***** Exercise data

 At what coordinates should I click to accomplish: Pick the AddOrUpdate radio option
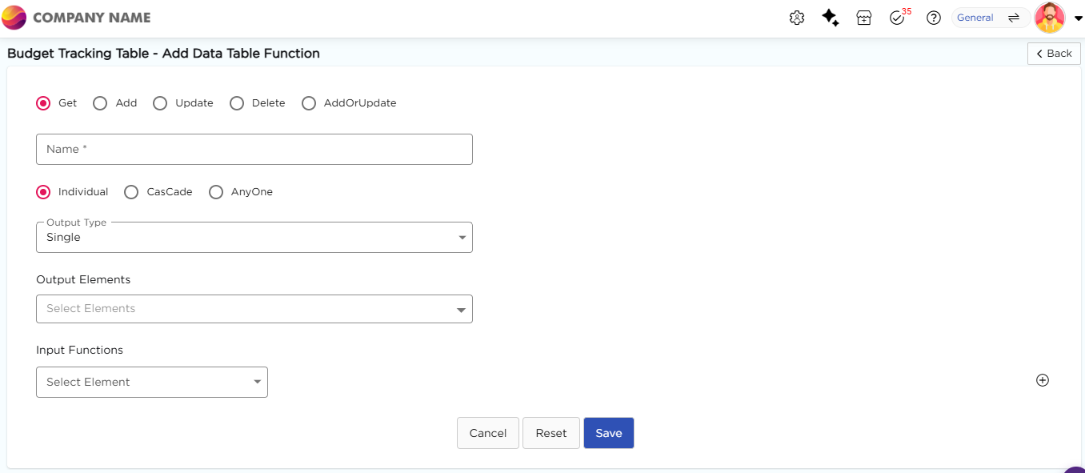(x=309, y=103)
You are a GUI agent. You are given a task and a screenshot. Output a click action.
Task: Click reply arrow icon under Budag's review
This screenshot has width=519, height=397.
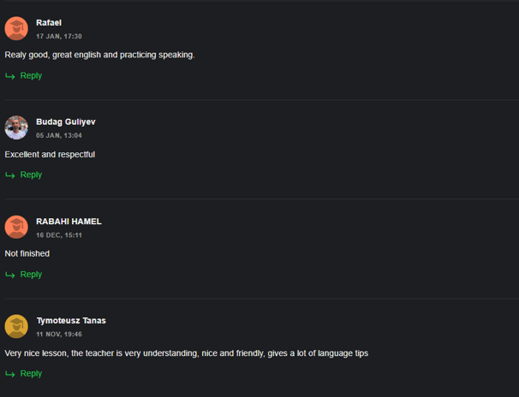pos(10,175)
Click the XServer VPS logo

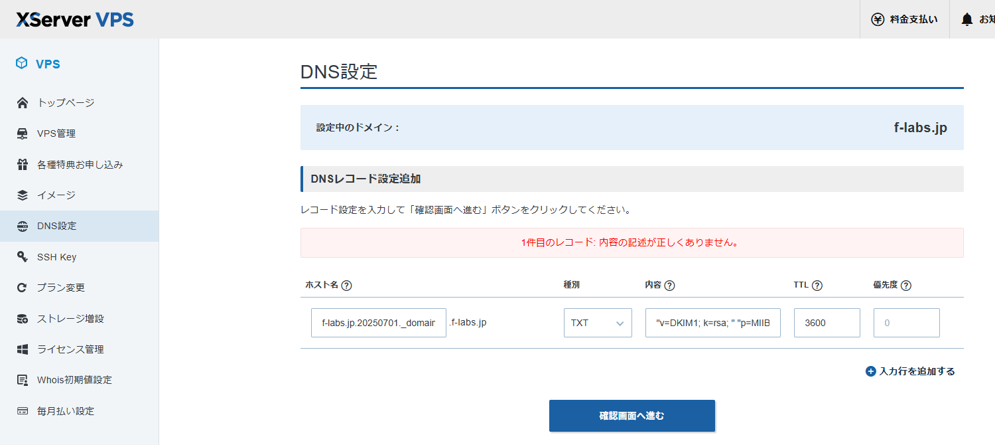[x=75, y=19]
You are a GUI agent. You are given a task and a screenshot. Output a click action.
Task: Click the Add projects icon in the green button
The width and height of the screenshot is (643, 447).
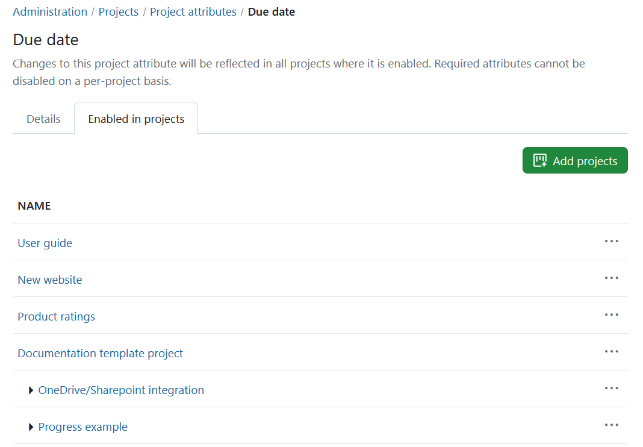(x=540, y=160)
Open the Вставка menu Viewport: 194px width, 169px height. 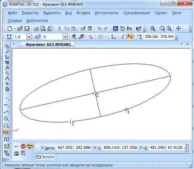[x=83, y=13]
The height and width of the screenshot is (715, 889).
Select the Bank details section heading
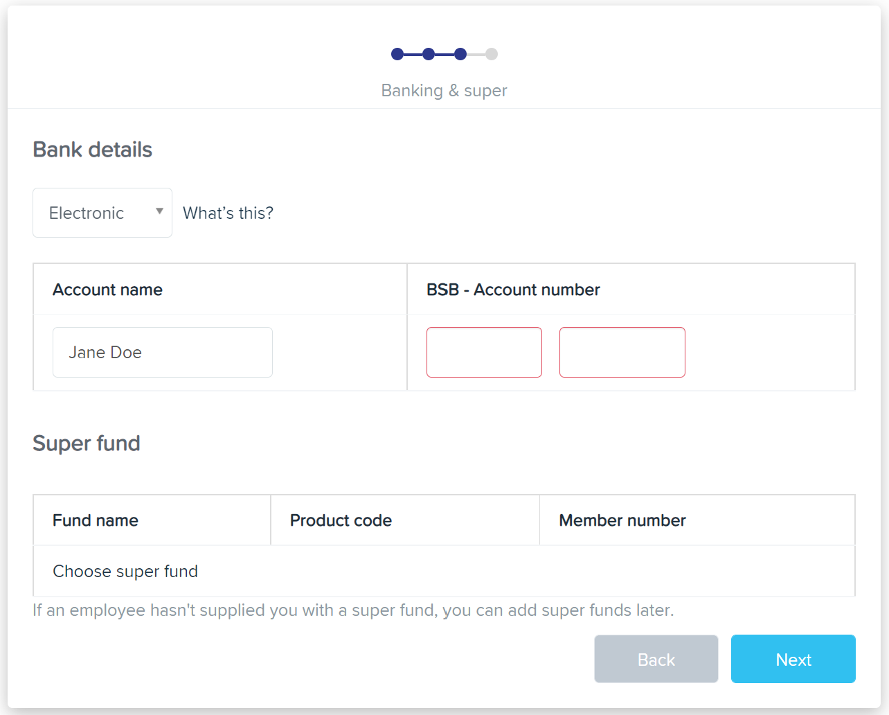tap(92, 149)
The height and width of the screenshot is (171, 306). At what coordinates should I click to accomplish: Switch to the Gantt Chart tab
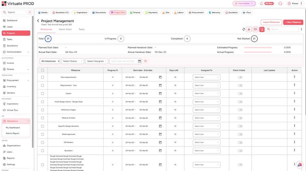click(65, 29)
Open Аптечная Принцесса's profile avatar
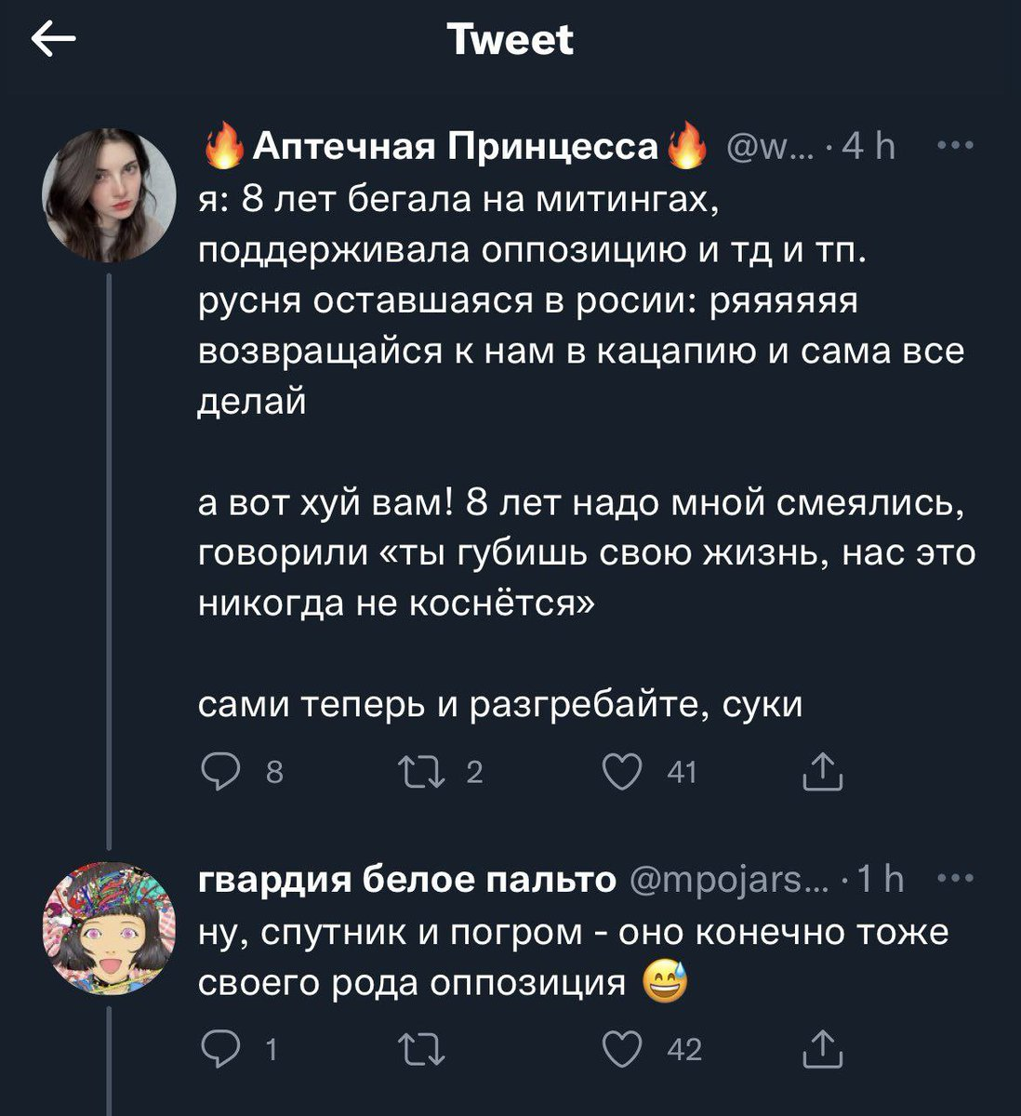The width and height of the screenshot is (1021, 1116). [x=109, y=194]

**********

◆ **Problem description**
From the lines above, copy those that contain the word "icon".

◆ **Exercise solution**
Task: Click reply arrow icon under Budag's review
Task: Click the Add projects icon in the green button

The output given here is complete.